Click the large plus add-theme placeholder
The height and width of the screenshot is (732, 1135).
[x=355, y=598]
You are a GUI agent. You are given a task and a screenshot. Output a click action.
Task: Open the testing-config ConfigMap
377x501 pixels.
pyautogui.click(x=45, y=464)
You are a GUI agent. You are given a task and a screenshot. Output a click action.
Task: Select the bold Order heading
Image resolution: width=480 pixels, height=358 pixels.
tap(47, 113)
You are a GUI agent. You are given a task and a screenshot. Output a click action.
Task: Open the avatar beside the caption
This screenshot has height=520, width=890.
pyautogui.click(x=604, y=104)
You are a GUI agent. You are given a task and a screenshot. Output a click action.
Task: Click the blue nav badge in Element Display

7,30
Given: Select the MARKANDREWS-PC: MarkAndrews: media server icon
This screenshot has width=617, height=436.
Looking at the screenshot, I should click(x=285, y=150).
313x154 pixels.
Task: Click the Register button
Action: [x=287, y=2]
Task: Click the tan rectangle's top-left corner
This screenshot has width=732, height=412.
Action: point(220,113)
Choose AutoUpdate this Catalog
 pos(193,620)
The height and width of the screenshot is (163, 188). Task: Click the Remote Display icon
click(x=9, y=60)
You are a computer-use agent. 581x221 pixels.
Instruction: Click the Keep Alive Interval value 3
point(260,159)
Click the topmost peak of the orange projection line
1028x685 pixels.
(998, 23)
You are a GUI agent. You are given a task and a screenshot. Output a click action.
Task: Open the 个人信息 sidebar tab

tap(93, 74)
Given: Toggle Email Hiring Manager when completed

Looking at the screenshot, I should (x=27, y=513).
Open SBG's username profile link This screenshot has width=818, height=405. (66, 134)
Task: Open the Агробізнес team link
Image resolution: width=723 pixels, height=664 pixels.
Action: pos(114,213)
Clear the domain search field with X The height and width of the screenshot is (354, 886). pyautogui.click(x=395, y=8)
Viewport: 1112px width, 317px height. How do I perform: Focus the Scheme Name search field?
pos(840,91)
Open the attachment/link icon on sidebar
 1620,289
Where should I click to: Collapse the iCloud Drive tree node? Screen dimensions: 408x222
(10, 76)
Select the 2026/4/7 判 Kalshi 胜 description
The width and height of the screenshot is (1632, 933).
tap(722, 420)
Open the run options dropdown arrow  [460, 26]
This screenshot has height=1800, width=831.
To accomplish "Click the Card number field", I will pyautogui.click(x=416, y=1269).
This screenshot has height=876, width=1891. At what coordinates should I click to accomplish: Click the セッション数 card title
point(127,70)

—————

Assignment> Search the records above for the string "Select". Copy every line that contains it.

Exercise answer>
Task: Select the bold Order heading
Given: Select the MARKANDREWS-PC: MarkAndrews: media server icon
Select the 2026/4/7 判 Kalshi 胜 description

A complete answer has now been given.